A 2012 study by George Washington University found that assaults on prison guards by inmates were more than 50 percent higher in private prisons and that assaults between inmates were 66 percent higher. Experts attribute that to inadequate training and lower staffing levels at private prisons.

Under President Barack Obama, the federal government was set to begin ending partnerships with private prisons that housed federal prisoners.

“They simply do not provide the same level of correctional services, programs and resources; they do not save substantially on costs,” then-Deputy Attorney General Sally Yates wrote in a memo last year. “And as noted in a recent report by the Department’s Office of Inspector General, they do not maintain the same level of safety and security.”

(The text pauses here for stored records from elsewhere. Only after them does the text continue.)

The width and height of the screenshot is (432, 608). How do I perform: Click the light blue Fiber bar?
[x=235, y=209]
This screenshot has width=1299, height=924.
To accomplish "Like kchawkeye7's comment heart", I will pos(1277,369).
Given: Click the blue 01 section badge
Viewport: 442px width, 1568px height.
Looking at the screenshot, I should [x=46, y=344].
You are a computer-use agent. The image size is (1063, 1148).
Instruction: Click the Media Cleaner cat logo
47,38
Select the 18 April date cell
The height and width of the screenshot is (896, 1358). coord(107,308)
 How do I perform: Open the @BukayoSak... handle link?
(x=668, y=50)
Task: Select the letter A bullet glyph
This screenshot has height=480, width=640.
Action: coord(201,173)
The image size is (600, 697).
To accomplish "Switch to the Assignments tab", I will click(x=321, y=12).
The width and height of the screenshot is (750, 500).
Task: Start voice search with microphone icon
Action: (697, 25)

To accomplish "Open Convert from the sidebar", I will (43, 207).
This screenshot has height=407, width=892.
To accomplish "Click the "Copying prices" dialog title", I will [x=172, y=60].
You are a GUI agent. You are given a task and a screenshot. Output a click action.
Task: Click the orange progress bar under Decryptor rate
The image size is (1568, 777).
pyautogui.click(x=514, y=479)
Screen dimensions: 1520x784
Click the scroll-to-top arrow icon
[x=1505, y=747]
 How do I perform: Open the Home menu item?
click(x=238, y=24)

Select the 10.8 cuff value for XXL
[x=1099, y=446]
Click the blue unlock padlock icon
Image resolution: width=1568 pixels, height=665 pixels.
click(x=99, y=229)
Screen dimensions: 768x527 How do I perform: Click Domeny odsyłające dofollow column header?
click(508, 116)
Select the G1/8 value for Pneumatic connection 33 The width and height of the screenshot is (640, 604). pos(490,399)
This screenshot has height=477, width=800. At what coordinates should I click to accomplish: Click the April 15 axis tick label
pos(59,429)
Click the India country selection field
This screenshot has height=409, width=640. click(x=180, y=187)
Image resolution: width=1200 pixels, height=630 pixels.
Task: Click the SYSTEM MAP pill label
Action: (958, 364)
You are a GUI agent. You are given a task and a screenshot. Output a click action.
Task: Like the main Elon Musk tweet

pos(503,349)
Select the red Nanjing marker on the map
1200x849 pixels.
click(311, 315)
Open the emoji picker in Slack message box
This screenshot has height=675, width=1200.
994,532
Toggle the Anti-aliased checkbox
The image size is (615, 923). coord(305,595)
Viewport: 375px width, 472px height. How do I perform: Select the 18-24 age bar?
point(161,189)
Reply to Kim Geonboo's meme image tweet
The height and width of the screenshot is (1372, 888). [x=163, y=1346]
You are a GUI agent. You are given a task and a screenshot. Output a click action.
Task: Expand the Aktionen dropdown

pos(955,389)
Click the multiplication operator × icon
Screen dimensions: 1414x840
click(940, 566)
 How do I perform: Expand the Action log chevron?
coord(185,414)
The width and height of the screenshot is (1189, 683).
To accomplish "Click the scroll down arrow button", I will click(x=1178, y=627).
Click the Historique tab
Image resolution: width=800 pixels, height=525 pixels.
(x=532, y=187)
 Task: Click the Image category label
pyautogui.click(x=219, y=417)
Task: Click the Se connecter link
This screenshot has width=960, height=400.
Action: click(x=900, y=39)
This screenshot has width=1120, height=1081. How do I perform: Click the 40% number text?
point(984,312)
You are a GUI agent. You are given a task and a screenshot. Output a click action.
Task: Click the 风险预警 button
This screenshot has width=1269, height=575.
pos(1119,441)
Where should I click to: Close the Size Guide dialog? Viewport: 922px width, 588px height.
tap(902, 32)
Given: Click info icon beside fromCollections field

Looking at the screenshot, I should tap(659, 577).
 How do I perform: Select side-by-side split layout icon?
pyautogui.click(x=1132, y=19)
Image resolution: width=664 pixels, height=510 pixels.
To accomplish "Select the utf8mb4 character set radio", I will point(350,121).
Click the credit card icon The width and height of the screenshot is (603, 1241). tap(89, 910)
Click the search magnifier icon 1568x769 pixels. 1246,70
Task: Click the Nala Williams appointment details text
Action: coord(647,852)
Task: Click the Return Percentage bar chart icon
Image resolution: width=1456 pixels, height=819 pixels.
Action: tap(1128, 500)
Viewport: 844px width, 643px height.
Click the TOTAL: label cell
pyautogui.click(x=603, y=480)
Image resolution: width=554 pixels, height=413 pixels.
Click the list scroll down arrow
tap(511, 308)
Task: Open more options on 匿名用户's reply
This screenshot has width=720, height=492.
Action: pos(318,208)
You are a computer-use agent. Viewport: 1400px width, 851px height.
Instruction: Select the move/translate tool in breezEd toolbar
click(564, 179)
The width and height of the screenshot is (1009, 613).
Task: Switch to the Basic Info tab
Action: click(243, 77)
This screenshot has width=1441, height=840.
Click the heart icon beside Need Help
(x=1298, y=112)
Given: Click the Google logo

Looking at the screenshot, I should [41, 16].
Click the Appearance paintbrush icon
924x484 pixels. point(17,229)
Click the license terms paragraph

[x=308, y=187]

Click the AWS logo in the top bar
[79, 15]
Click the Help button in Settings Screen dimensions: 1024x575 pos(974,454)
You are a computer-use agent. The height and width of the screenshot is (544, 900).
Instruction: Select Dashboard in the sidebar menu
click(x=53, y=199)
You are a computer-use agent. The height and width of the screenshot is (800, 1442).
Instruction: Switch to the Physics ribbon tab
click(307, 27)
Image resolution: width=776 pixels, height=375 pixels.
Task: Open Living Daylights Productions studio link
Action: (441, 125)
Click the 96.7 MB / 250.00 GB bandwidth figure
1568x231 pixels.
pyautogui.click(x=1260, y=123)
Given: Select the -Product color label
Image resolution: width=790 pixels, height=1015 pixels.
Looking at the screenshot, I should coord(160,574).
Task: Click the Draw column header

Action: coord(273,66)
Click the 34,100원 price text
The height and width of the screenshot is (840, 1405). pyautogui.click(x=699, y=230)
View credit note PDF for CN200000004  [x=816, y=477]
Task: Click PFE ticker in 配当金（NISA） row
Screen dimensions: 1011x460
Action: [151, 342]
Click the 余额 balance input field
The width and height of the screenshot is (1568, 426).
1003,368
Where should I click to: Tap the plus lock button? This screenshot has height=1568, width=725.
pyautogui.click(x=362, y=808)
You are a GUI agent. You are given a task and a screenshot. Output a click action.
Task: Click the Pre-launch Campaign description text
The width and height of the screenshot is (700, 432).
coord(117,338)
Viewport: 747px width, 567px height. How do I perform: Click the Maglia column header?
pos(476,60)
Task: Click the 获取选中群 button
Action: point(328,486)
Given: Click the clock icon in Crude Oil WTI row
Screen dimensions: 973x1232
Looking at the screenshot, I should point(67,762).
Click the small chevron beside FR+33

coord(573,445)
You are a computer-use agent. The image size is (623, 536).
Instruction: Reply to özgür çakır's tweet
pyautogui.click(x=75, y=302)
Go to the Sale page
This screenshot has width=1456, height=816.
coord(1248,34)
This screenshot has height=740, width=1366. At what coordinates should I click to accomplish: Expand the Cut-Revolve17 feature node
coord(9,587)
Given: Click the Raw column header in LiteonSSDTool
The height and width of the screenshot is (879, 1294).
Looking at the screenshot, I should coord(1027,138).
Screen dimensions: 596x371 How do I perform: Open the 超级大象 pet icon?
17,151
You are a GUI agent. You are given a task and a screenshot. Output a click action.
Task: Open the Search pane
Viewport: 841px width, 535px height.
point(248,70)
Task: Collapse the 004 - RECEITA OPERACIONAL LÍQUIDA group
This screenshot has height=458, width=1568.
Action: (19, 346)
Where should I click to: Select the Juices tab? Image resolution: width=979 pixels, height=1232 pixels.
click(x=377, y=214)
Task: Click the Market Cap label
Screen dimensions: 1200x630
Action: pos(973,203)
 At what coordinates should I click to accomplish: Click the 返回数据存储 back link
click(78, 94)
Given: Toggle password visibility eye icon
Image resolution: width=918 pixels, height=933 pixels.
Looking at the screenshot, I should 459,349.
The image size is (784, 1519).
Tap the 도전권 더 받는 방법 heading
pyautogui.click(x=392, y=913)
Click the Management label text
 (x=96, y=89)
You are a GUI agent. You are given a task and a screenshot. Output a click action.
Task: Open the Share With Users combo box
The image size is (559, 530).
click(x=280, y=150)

President Donald Trump has reversed the decision, however, after Core Civic and GEO gave hundreds of thousands of dollars to the Trump campaign and his inauguration fund. The federal government recently signed $774 million in contracts with GEO.

The Obama administration’s recently reversed move didn’t cover the vast majority of for-profit prisons, which contract with individual states. Last year, Ohio officials indicated they would not follow in the federal government’s footsteps and terminate contracts with for-profit prisons. But despite reticence from many conservative leaders up to Ohio Gov. John Kasich, some in the state's criminal justice administration have blasted private prisons.

Chris Mabe, President of the Ohio Civil Service Employees Association, is a three-decade veteran of Ohio’s rehabilitation system, currently serving as a corrections sergeant at the Lorain Correctional Institution. He decried the “unholy cause” of prison privatization.

“Coming from the department of corrections, there’s a difference in the model of state prison system as opposed to a prison that functions for profit,” Mabe said at the news conference today. “We have a moral compass in the department of corrections when it comes to right and wrong. We have a job of rehabilitation and not re-incarceration for profits. We respond to the taxpayers, the families and the citizens of the state, not to a board of directors and people who hold value in investments.”